Z-score model identical to KL explosion. Maintains a rolling window of recent grad norms. Fires a warning when the current grad norm is more than sigma_multiplier σ above the baseline mean, and a critical when it's more than 1.5 × sigma_multiplier σ above.

Default baseline_mode is "frozen", not rolling. Gradient norms drift slowly on healthy runs, and a rolling baseline silently follows the trend — by the time something is "anomalously high" against the rolling baseline, it's already been climbing for hundreds of steps. The frozen baseline locks in once the rolling window first fills, mirroring how RewardHackingDetector already works.

Configuration¶

gradient_norm_spike:
  enabled: true
  sigma_multiplier: 3.0
  rolling_window: 100
  warmup_steps: 20
  baseline_mode: frozen   # default — see above

Why frozen by default¶

This is the only detector where the v0.3 default differs from KL explosion and advantage variance. The reasoning:

KL and advantage have noisy step-to-step values where the rolling baseline is genuinely informative.
Grad norm is monotonically growing on most healthy runs (the policy explores wider regions of weight space). A rolling baseline tracks that growth and stops alerting on real spikes.
The cost of frozen baseline is "alerts late in long runs once the model has legitimately moved." That's a mild false-positive, much milder than missing a real explosion.

When to tune it¶

Higher sigma_multiplier if you're getting late-run false positives. Long runs naturally widen the gradient distribution.
Switch to baseline_mode: rolling if your model has a known, large grad-norm step-change (e.g., from a curriculum stage transition) that you want the detector to absorb instead of alert on.
Larger rolling_window to baseline against more steps and reduce sensitivity.

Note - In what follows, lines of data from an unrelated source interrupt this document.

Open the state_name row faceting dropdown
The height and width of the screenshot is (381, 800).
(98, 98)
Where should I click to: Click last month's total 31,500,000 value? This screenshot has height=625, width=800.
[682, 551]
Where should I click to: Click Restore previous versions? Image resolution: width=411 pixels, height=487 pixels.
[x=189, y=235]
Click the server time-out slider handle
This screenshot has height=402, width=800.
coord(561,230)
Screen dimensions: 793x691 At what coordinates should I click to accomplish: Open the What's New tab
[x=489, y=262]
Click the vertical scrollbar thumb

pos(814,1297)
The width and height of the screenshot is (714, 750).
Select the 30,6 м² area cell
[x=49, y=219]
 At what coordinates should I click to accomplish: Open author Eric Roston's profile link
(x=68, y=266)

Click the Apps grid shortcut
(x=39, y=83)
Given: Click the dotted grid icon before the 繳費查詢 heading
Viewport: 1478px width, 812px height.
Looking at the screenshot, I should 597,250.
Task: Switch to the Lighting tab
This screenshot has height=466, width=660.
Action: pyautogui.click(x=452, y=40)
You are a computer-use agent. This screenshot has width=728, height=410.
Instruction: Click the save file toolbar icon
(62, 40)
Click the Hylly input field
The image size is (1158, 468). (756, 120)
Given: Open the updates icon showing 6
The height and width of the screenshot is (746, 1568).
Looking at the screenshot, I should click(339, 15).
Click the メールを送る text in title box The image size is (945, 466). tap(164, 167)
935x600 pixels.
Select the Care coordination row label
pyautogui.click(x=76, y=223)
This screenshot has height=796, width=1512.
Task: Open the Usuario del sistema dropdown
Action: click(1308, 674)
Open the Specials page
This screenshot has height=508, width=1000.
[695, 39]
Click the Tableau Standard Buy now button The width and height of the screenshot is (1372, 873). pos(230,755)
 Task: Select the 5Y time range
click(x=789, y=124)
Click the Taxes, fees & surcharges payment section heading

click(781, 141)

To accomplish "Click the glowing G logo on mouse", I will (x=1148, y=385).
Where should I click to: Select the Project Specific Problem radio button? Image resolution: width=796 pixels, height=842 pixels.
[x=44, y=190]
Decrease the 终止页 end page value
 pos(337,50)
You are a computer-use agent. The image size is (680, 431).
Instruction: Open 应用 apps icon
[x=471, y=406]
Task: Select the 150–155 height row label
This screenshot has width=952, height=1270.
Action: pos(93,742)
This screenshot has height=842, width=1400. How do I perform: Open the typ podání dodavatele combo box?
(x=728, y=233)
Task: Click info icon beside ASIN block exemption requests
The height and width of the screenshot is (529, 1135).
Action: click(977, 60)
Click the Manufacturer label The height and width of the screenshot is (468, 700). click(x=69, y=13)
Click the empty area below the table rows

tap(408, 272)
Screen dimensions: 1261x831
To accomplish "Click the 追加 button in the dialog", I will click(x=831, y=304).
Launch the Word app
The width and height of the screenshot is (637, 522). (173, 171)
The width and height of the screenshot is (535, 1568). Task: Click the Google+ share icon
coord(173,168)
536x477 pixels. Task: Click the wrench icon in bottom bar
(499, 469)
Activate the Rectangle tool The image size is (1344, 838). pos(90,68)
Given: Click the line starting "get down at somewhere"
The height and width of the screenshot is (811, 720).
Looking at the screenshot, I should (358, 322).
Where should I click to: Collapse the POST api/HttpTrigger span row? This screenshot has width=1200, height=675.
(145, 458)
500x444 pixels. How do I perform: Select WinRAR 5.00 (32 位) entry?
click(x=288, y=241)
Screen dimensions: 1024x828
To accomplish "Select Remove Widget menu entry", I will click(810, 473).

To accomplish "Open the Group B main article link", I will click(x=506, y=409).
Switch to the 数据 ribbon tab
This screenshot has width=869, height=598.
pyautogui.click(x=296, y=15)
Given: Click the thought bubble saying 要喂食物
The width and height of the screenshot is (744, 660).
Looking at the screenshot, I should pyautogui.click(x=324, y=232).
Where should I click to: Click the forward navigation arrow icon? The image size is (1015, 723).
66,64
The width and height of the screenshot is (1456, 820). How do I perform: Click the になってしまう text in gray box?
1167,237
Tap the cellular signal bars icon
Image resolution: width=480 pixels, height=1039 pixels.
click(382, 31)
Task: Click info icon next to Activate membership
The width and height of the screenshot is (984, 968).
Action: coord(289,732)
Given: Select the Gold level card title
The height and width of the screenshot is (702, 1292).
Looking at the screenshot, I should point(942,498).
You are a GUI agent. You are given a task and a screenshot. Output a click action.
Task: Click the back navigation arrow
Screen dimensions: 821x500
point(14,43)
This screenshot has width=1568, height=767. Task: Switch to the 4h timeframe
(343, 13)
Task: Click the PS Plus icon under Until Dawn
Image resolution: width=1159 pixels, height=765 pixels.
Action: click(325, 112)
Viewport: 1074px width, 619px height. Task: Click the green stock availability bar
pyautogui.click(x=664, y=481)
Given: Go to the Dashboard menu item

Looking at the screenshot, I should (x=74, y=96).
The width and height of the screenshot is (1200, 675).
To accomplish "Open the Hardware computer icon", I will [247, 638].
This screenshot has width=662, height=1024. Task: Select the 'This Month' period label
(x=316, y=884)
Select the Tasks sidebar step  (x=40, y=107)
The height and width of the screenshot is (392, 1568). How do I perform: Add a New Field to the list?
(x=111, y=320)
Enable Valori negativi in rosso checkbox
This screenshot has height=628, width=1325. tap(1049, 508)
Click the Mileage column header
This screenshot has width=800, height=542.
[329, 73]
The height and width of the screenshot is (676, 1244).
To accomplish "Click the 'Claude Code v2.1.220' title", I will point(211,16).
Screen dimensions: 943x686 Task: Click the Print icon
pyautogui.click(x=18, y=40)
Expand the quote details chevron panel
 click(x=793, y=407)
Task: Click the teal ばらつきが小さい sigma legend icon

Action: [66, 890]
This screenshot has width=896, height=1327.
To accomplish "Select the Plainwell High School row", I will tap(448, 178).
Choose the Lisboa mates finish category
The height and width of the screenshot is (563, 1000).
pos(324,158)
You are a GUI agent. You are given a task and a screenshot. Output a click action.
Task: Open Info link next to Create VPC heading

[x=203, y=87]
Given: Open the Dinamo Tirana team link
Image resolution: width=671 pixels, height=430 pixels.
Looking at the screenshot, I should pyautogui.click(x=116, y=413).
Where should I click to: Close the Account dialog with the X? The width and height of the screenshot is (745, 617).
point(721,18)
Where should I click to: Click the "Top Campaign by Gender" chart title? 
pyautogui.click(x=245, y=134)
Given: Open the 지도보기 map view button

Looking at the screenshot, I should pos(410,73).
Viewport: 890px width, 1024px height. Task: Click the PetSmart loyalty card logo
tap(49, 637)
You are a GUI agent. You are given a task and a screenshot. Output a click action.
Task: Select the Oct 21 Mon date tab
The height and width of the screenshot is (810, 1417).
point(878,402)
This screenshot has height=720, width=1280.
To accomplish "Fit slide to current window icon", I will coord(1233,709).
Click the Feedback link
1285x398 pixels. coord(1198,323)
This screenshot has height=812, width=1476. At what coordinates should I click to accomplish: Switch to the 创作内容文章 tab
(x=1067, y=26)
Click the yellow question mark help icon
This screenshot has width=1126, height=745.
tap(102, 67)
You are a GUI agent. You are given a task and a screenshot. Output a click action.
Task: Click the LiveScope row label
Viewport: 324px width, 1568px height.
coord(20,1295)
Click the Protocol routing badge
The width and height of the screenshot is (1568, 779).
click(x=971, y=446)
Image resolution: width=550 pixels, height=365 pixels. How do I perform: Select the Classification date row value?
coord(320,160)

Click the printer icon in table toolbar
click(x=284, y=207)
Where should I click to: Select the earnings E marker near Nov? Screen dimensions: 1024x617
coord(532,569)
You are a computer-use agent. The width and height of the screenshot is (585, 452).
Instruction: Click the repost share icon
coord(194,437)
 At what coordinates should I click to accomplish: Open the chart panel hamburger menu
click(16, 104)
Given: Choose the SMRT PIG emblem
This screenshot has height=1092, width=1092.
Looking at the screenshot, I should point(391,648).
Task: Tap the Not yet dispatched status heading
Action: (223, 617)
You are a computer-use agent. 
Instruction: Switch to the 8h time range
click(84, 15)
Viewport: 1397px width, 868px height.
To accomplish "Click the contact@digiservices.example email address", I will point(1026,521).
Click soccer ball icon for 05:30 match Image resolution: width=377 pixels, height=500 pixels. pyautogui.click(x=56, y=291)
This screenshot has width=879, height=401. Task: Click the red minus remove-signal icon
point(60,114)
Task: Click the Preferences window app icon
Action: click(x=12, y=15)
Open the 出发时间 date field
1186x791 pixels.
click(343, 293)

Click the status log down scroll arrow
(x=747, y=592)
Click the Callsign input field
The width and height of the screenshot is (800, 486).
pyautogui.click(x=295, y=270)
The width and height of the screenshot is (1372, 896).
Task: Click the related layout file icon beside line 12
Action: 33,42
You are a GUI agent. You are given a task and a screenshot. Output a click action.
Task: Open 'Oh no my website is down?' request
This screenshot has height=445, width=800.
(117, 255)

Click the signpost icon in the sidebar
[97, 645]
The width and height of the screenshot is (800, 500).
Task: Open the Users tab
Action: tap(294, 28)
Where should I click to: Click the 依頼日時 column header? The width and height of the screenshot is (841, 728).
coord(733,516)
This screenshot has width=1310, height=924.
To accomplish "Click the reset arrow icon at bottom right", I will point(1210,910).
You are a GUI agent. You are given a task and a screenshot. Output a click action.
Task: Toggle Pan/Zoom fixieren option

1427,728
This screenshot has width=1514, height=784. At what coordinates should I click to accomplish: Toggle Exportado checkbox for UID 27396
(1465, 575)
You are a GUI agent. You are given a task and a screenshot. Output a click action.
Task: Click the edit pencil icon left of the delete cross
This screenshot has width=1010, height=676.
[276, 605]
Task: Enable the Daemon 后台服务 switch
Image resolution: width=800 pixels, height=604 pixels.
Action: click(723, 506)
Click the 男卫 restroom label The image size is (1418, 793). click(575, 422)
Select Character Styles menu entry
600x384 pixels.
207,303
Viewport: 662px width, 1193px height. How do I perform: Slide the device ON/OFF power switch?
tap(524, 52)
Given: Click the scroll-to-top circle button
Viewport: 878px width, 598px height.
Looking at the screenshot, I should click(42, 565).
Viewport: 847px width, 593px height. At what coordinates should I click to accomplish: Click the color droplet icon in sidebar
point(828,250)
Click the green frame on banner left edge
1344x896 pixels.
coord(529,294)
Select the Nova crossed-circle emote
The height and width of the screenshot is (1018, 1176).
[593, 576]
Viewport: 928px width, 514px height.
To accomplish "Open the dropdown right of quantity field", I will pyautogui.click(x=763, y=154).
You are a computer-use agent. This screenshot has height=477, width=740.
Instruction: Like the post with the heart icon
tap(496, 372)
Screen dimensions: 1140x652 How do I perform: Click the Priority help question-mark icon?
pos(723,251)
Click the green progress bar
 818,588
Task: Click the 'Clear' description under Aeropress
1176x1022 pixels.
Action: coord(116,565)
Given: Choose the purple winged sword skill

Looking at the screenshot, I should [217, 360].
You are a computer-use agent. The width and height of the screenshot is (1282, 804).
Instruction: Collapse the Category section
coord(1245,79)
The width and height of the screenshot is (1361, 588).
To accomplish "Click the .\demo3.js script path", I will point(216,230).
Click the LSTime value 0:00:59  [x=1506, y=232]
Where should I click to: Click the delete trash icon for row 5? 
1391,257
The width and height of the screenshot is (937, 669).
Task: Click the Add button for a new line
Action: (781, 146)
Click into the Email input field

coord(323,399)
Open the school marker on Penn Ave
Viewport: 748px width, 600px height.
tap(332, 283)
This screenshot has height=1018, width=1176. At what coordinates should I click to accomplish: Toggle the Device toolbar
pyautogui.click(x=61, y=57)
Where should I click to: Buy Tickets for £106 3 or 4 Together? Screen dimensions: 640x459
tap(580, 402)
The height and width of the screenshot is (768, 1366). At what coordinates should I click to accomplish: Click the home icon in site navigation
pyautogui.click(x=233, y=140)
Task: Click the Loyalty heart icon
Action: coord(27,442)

Recommended action when it fires¶

Clip gradients (max_grad_norm), reduce learning rate, or check for exploding activations in the loss path.

In practice, gradient clipping is the fix 9 times out of 10. If max_grad_norm isn't already set in your training config, add it (1.0 is a sensible default). If it's already set and the alert still fires, the LR is probably too high — cut it 2-5× and restart from the last good checkpoint.